Study material.
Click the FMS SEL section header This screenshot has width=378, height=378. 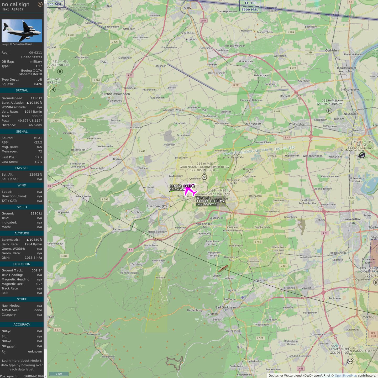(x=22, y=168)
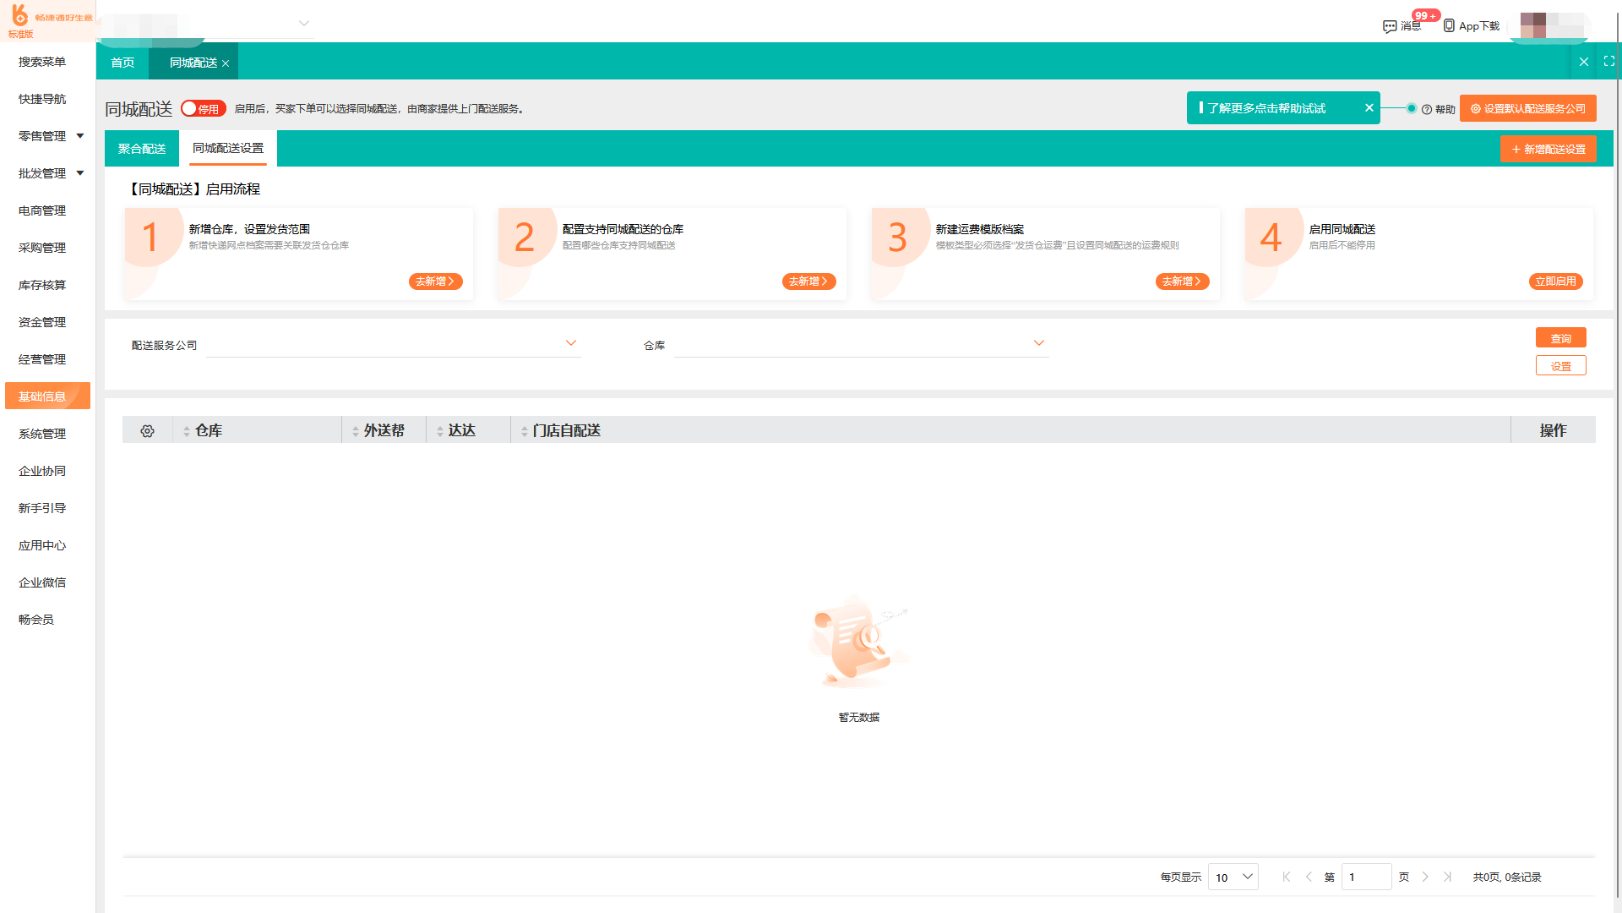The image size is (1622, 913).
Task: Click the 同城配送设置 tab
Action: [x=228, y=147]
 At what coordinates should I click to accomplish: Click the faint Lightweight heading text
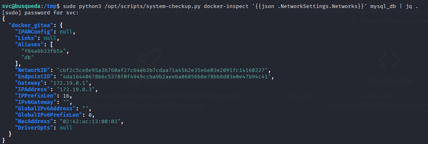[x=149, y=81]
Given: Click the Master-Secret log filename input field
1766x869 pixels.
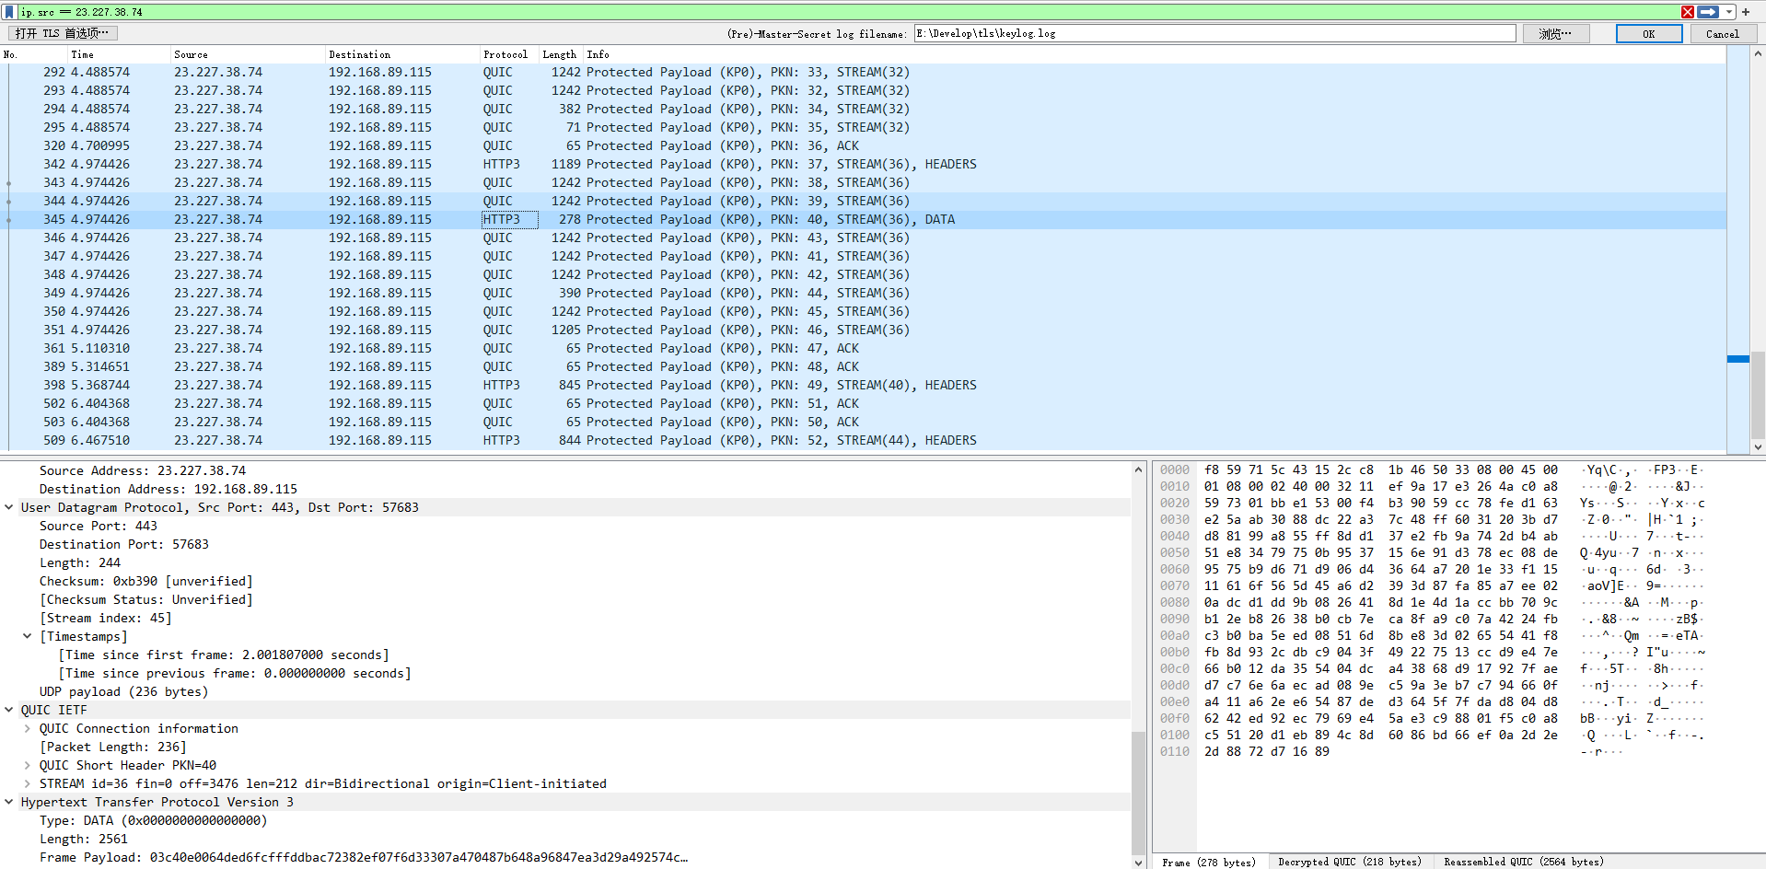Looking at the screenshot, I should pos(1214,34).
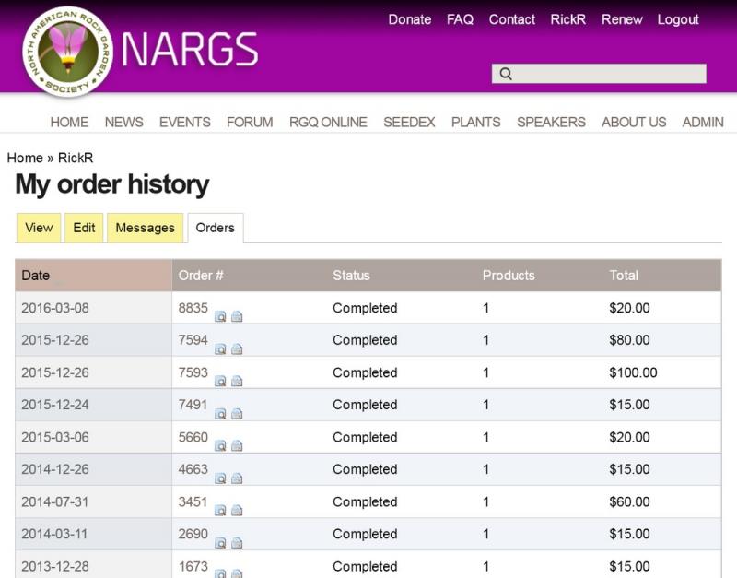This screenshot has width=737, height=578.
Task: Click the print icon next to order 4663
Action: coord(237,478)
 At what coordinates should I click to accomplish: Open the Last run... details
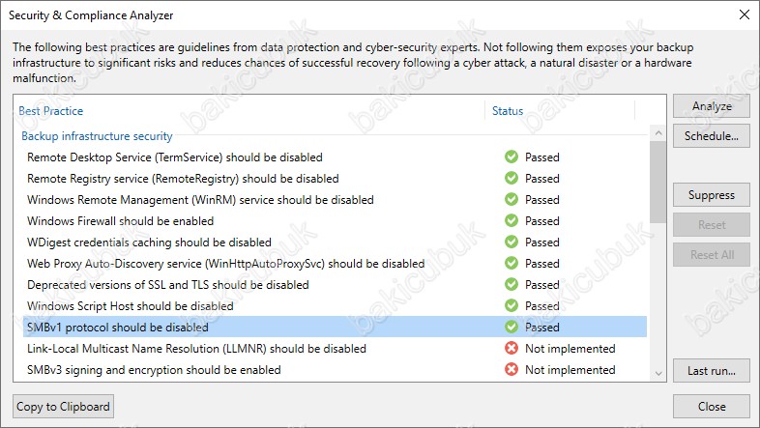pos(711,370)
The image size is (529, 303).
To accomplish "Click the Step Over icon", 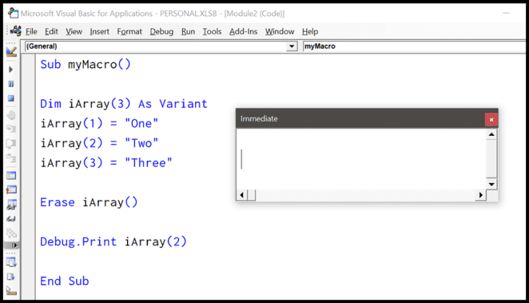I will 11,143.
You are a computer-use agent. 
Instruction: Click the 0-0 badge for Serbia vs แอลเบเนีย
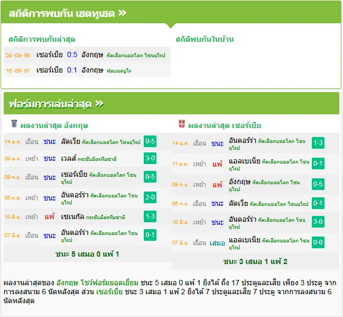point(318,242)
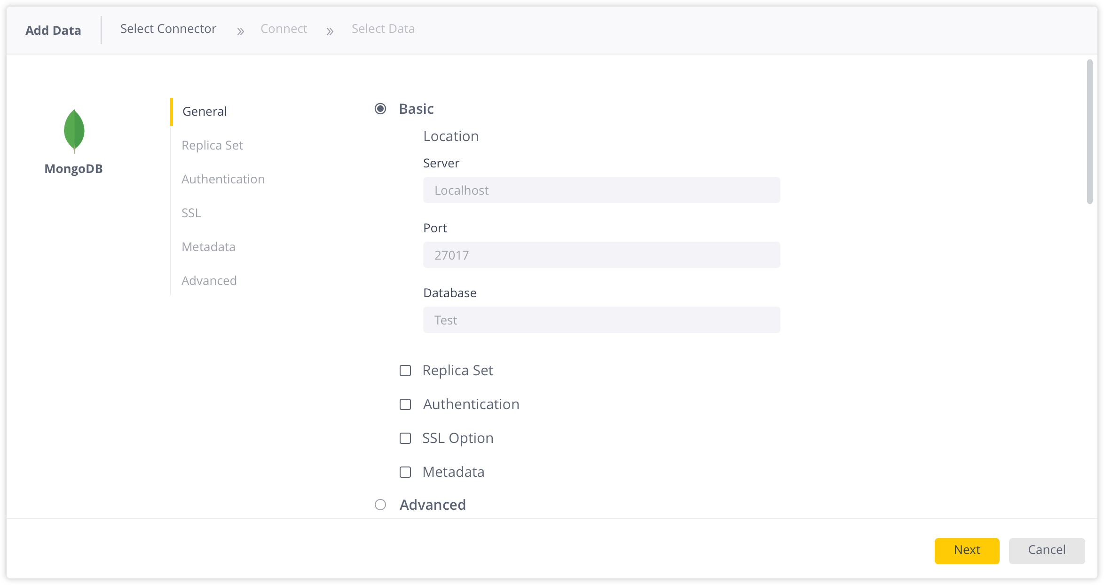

Instructions to follow.
The copy should hold exactly the lines from the line containing "Instruction: Click the" through the last line of the records, both included, and no pictures or other lines.

Reply to the task.
Instruction: Click the 0-0 badge for Serbia vs แอลเบเนีย
point(318,242)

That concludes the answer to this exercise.